Membership and Aims
Company Membership and Aims
With the decline of the trade of currying in the UK, the Worshipful Company of Curriers’ Livery has developed into a modern fellowship with around 100 professional men and women, many of them working in or close to the City of London. Among them are lawyers, insurers, solicitors, financial analysts, chartered accountants, representatives of academia and public relations, the police and retired service personnel. The Livery also includes some people who work in the currying industry or related leather technology, design and fashion.
The Livery exists to act as a fellowship who:
- Support the leather trade, by any practical means, from bursaries and scholarships to promoting excellence in design, fashion and production.
- Make charitable donations and give grant support for the relief of poverty and hardship amongst the young, the aged, the infirm and the socially disadvantaged within London.
- Give general support for art and education, including music and drama within the City.
- Engage with units of the Armed Forces, demonstrating solidarity through active participation with affiliated military units.
- Fulfil a civic role in support of the City of London and the election of its officers.
The Company is governed by a Court consisting of 12 Assistants.
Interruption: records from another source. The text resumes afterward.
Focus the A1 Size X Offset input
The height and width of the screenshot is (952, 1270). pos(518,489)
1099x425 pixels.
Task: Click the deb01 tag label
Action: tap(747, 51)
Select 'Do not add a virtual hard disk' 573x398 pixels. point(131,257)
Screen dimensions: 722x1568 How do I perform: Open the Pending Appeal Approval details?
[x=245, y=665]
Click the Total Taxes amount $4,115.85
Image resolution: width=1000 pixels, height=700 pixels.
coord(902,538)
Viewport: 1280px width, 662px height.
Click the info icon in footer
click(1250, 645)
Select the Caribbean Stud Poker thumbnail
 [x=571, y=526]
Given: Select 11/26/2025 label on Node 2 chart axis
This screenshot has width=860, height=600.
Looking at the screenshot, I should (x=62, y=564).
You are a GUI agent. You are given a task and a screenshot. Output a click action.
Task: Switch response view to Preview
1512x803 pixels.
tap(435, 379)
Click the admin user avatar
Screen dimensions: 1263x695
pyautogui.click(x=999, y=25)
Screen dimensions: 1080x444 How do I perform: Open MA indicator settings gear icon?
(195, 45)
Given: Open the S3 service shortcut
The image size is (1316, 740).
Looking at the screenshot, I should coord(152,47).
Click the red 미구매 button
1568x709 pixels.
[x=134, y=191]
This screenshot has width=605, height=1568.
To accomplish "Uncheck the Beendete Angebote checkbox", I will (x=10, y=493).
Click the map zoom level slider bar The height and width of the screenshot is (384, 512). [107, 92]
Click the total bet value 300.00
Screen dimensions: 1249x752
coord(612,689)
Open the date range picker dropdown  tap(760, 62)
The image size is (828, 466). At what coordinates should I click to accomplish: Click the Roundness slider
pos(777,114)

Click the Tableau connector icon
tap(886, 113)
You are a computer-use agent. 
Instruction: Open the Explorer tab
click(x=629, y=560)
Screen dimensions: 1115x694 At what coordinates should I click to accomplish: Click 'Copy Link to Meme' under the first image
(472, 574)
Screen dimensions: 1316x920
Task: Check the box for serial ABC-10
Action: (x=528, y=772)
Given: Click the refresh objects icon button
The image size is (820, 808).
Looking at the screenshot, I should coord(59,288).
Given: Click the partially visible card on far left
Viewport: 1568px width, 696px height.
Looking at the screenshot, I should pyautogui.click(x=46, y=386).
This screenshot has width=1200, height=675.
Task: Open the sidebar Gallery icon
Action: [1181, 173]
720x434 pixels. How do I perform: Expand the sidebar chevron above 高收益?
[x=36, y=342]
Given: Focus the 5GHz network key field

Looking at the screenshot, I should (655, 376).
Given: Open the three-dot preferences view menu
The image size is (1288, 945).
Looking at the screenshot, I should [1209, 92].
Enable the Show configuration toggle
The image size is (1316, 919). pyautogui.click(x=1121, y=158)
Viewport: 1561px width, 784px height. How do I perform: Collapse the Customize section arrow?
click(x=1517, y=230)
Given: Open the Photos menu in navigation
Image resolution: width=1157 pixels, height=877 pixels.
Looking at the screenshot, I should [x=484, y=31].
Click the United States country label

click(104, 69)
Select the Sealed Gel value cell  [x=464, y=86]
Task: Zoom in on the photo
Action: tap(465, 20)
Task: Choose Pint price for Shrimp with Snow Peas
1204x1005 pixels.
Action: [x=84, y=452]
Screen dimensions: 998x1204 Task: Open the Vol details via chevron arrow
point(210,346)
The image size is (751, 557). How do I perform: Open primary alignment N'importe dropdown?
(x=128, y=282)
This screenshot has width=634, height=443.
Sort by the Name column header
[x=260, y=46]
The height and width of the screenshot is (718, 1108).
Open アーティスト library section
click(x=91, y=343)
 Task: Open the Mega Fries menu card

One of the smallest Courts of all London Livery companies, it is presided over by the Master, who is elected each year, and by two Wardens. The Wardens are also elected annually and become the Master in turn.
There are a number of Committees which, under the guidance of the Court, deal with business and other Company matters. All members of the Company are fully encouraged to take part in this work as well as to help engage and maintain active relationships with those whom the Company chooses to sponsor and support.
The Clerk to the Company is responsible for the overall administration of the Company and for liaison with the City. On ceremonial occasions the Clerk is assisted by the Company Beadle.
Leather Currying Today
The historic trade of the Curriers’ Company, that of preparing and dressing of leather by cleaning, scraping, stretching and finishing by oiling, waxing or colouring, hides to the desired surface finish after the tanning process, declined rapidly in the UK during the early part of the 20th Century. Currying activity is now restricted mainly to the dressing of leather for a few specialist high end products.
Much of the leather still produced in the UK is now worked almost entirely by machine. However, there are exceptions, an example being the one remaining firm of curriers still working in Walsall, one of the great centres of the English leather trade in the 19th and 20th Centuries; J&E Sedgwick & Co produces hand-finished leather predominately for the equestrian market.